- **WHAT IS REQUIRED**: Across the entries that follow, count each line holding "team" and state the total alone.
- - - - - - -
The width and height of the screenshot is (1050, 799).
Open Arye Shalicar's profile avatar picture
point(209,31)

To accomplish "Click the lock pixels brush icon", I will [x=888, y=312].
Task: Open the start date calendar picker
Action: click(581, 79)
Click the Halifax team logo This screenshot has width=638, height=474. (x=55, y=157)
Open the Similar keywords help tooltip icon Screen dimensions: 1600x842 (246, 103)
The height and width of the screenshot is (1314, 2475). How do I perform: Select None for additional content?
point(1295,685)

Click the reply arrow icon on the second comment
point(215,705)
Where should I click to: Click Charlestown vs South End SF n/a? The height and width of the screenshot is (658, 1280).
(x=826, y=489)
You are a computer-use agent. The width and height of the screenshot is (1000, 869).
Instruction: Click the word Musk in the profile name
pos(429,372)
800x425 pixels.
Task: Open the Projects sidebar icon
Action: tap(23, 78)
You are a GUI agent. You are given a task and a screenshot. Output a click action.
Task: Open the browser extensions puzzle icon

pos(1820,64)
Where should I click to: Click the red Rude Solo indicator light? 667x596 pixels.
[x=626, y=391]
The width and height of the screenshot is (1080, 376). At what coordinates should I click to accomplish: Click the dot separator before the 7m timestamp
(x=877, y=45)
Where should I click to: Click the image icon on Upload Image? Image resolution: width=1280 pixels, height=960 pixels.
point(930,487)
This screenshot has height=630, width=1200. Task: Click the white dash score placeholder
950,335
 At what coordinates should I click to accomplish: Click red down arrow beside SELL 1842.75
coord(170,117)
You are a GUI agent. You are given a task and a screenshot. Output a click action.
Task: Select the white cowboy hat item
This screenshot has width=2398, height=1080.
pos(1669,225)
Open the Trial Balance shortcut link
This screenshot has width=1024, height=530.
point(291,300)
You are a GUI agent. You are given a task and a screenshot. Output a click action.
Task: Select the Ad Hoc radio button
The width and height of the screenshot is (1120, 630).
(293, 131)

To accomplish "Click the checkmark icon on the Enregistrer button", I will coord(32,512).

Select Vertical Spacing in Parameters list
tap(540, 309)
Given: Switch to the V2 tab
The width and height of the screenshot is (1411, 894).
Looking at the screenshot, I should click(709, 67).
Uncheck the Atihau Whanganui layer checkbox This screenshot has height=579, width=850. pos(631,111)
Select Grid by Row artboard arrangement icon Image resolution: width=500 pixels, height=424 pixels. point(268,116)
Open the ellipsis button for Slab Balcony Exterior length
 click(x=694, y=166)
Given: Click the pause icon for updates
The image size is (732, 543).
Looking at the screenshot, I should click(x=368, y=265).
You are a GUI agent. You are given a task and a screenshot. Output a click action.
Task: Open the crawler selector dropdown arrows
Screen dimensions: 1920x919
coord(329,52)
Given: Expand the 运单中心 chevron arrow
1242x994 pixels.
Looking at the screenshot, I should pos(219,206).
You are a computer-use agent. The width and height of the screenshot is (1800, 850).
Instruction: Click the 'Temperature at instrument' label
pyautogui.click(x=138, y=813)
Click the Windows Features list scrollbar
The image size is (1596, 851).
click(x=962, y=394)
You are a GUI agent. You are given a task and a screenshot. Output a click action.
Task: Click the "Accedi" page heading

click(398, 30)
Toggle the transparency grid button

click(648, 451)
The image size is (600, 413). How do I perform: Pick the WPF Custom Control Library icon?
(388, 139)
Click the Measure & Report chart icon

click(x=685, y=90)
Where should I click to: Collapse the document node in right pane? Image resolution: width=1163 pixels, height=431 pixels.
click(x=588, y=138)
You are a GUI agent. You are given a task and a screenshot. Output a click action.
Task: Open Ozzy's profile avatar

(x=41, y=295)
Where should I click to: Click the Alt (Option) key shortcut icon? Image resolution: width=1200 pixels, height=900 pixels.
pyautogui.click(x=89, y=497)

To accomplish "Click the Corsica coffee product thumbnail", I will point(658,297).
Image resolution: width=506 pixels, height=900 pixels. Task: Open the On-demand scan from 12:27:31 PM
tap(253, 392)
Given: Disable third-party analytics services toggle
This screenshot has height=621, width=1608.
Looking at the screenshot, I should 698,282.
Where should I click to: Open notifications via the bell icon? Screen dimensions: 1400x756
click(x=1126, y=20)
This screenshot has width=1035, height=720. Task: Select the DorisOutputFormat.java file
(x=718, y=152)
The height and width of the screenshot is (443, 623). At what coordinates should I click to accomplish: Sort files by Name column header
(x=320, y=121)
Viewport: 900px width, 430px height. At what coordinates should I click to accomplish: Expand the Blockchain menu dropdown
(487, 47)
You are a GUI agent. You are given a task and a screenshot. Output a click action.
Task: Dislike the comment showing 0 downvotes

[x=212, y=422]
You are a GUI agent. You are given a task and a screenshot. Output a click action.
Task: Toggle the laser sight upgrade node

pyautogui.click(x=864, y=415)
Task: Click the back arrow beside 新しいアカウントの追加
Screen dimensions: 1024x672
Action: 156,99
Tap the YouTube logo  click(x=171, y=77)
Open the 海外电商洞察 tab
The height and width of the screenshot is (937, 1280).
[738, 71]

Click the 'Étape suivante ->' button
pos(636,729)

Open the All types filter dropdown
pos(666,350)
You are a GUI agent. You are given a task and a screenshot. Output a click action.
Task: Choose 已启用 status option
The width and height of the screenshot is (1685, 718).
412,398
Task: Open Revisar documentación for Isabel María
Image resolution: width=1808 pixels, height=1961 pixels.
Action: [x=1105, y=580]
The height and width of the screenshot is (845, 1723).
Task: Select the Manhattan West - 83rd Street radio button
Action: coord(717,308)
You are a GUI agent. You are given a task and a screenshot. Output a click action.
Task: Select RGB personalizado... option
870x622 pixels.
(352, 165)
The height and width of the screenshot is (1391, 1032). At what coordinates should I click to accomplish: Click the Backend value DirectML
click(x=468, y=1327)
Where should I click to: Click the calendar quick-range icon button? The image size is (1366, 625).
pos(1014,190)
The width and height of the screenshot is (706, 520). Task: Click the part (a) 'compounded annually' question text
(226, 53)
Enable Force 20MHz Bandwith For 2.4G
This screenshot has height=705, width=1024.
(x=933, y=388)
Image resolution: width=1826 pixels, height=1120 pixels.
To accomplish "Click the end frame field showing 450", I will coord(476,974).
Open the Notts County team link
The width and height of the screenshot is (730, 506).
- - - - - - -
- **EXERCISE RESPONSE**: 2